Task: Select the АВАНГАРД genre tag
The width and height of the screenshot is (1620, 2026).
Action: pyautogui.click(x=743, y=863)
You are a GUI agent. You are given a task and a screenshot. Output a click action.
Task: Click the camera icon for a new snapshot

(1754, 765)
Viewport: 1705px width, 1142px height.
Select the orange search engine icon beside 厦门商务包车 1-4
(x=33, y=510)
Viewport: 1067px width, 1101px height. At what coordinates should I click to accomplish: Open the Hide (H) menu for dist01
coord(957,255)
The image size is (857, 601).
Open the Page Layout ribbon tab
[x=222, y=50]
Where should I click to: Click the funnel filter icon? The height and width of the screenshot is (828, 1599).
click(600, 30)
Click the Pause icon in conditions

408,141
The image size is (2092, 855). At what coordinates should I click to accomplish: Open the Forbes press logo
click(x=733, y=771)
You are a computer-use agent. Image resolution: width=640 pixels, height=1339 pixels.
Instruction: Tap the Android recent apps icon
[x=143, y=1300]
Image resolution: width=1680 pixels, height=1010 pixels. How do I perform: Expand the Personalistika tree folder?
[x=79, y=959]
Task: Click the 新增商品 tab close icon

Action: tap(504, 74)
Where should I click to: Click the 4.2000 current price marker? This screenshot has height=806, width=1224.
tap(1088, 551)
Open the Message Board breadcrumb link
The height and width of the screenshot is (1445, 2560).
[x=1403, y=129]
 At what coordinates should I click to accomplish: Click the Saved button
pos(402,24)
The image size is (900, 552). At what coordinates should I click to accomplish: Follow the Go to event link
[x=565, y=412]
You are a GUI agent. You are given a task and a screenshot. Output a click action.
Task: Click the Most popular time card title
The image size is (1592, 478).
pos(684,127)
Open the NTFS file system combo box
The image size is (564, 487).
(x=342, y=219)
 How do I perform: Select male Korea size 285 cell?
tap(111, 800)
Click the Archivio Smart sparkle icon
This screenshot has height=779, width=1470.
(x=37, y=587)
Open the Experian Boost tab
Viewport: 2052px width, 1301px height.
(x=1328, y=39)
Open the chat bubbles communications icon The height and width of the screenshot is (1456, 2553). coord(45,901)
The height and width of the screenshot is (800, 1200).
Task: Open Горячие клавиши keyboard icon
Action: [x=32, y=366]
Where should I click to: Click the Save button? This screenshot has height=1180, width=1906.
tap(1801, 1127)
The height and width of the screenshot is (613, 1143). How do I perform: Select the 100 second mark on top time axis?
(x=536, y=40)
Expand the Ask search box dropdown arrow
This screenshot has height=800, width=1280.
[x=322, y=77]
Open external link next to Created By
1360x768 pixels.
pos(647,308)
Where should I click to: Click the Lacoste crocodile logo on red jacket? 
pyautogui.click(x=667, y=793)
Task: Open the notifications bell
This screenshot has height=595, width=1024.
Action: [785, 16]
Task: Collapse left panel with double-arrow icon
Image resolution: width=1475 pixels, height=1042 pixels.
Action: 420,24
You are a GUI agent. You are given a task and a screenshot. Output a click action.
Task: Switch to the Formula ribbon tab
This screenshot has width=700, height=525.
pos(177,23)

_WHAT YOU SHOULD DO:_
Write out each line of the records above as a numbered list, leaving out the blank lines.

_PROBLEM SOLUTION:_
1. Task: Select the АВАНГАРД genre tag
2. The width and height of the screenshot is (1620, 2026).
3. Action: pyautogui.click(x=743, y=863)
4. You are a GUI agent. You are given a task and a screenshot. Output a click action.
5. Task: Click the camera icon for a new snapshot
6. (1754, 765)
7. Viewport: 1705px width, 1142px height.
8. Select the orange search engine icon beside 厦门商务包车 1-4
9. (x=33, y=510)
10. Viewport: 1067px width, 1101px height. At what coordinates should I click to accomplish: Open the Hide (H) menu for dist01
11. coord(957,255)
12. The image size is (857, 601).
13. Open the Page Layout ribbon tab
14. [x=222, y=50]
15. Where should I click to: Click the funnel filter icon? The height and width of the screenshot is (828, 1599).
16. click(600, 30)
17. Click the Pause icon in conditions
18. 408,141
19. The image size is (2092, 855). At what coordinates should I click to accomplish: Open the Forbes press logo
20. click(x=733, y=771)
21. You are a computer-use agent. Image resolution: width=640 pixels, height=1339 pixels.
22. Instruction: Tap the Android recent apps icon
23. [x=143, y=1300]
24. Image resolution: width=1680 pixels, height=1010 pixels. How do I perform: Expand the Personalistika tree folder?
25. [x=79, y=959]
26. Task: Click the 新增商品 tab close icon
27. Action: tap(504, 74)
28. Where should I click to: Click the 4.2000 current price marker? This screenshot has height=806, width=1224.
29. tap(1088, 551)
30. Open the Message Board breadcrumb link
31. The height and width of the screenshot is (1445, 2560).
32. [x=1403, y=129]
33.  At what coordinates should I click to accomplish: Click the Saved button
34. pos(402,24)
35. The image size is (900, 552). At what coordinates should I click to accomplish: Follow the Go to event link
36. [x=565, y=412]
37. You are a GUI agent. You are given a task and a screenshot. Output a click action.
38. Task: Click the Most popular time card title
39. The image size is (1592, 478).
40. pos(684,127)
41. Open the NTFS file system combo box
42. The image size is (564, 487).
43. (x=342, y=219)
44.  How do I perform: Select male Korea size 285 cell?
45. tap(111, 800)
46. Click the Archivio Smart sparkle icon
47. This screenshot has height=779, width=1470.
48. (x=37, y=587)
49. Open the Experian Boost tab
50. Viewport: 2052px width, 1301px height.
51. (x=1328, y=39)
52. Open the chat bubbles communications icon The height and width of the screenshot is (1456, 2553). coord(45,901)
53. The height and width of the screenshot is (800, 1200).
54. Task: Open Горячие клавиши keyboard icon
55. Action: [x=32, y=366]
56. Where should I click to: Click the Save button? This screenshot has height=1180, width=1906.
57. tap(1801, 1127)
58. The height and width of the screenshot is (613, 1143). How do I perform: Select the 100 second mark on top time axis?
59. (x=536, y=40)
60. Expand the Ask search box dropdown arrow
61. This screenshot has height=800, width=1280.
62. [x=322, y=77]
63. Open external link next to Created By
64. 1360x768 pixels.
65. pos(647,308)
66. Where should I click to: Click the Lacoste crocodile logo on red jacket? 
67. pyautogui.click(x=667, y=793)
68. Task: Open the notifications bell
69. This screenshot has height=595, width=1024.
70. Action: [785, 16]
71. Task: Collapse left panel with double-arrow icon
72. Image resolution: width=1475 pixels, height=1042 pixels.
73. Action: 420,24
74. You are a GUI agent. You are given a task and a screenshot. Output a click action.
75. Task: Switch to the Formula ribbon tab
76. This screenshot has width=700, height=525.
77. pos(177,23)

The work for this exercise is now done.